First, let's calculate $$A^2$$.
$$A^2 = (\sqrt{2+\sqrt{3}})^2$$.
When a square root of a number is squared, the result is simply the number inside the square root.
So, $$A^2 = 2+\sqrt{3}$$.

**step5** Calculating B squared

Next, let's calculate $$B^2$$.
$$B^2 = (\sqrt{2-\sqrt{3}})^2$$.
Similarly, when this square root is squared, the number inside the square root sign is revealed.
So, $$B^2 = 2-\sqrt{3}$$.

**step6** Calculating the product 2AB

Now, let's calculate $$2 \times A \times B$$.
$$2 \times A \times B = 2 \times \sqrt{2+\sqrt{3}} \times \sqrt{2-\sqrt{3}}$$.
When multiplying two square roots, we can multiply the numbers inside them first and then take the square root of the product. This means $$\sqrt{x} \times \sqrt{y} = \sqrt{x \times y}$$.
So, $$2 \times A \times B = 2 \times \sqrt{(2+\sqrt{3}) \times (2-\sqrt{3})}$$.
Now, let's focus on the multiplication inside the square root: $$(2+\sqrt{3}) \times (2-\sqrt{3})$$.
This is a special type of multiplication where we have a sum of two numbers multiplied by their difference. The pattern for $$(X+Y) \times (X-Y)$$ is $$X \times X - Y \times Y$$.
Here, $$X=2$$ and $$Y=\sqrt{3}$$.
So, $$(2+\sqrt{3}) \times (2-\sqrt{3}) = 2 \times 2 - \sqrt{3} \times \sqrt{3}$$.
$$2 \times 2 = 4$$.
$$\sqrt{3} \times \sqrt{3} = 3$$.
Therefore, $$(2+\sqrt{3}) \times (2-\sqrt{3}) = 4 - 3 = 1$$.
Now, substitute this back into our expression for $$2 \times A \times B$$:
$$2 \times A \times B = 2 \times \sqrt{1}$$.
Since $$\sqrt{1} = 1$$,
$$2 \times A \times B = 2 \times 1 = 2$$.

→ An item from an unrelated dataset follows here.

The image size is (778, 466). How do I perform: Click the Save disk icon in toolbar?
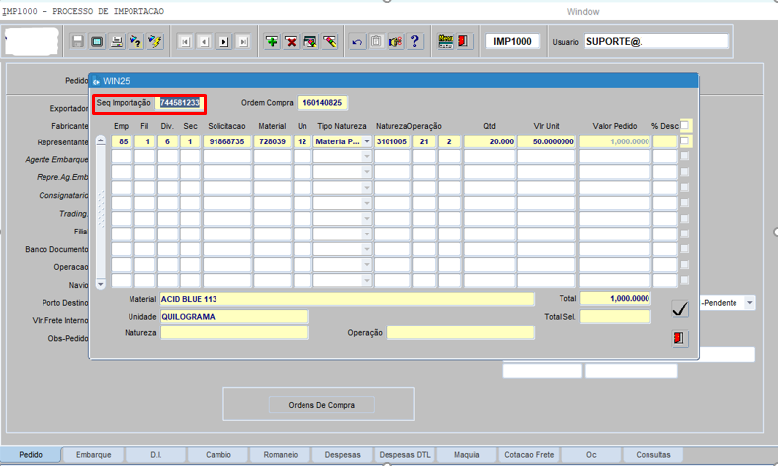click(x=78, y=42)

**step7** Summing the components to find 'The Value' squared

Now we add all the parts we found: $$A^2 + B^2 + 2 \times A \times B$$.
$$A^2 = 2+\sqrt{3}$$
$$B^2 = 2-\sqrt{3}$$
$$2 \times A \times B = 2$$
So, 'The Value' squared is $$(2+\sqrt{3}) + (2-\sqrt{3}) + 2$$.
Let's group the whole numbers and the square root terms:
$$(2 + 2 + 2) + (\sqrt{3} - \sqrt{3})$$.
Adding the whole numbers: $$2+2+2 = 6$$.
Subtracting the square root terms: $$\sqrt{3} - \sqrt{3} = 0$$.
So, 'The Value' squared is $$6 + 0 = 6$$.

**step8** Finding the original 'The Value'

We found that 'The Value' squared is $$6$$. This means 'The Value' is a number that, when multiplied by itself, equals $$6$$. This number is defined as the square root of $$6$$, written as $$\sqrt{6}$$.
Since both terms in the original expression, $$\sqrt{2+\sqrt{3}}$$ and $$\sqrt{2-\sqrt{3}}$$, represent positive quantities, their sum must also be positive. Therefore, 'The Value' is the positive square root of $$6$$.
'The Value' = $$\sqrt{6}$$.

**step9** Selecting the correct answer

The calculated value of the expression is $$\sqrt{6}$$.
Comparing this with the given options:
A: $$3\sqrt{2}$$
B: $$8\sqrt{3}$$
C: $$\sqrt{6}$$
D: $$2\sqrt{3}$$
The correct answer is C: $$\sqrt{6}$$.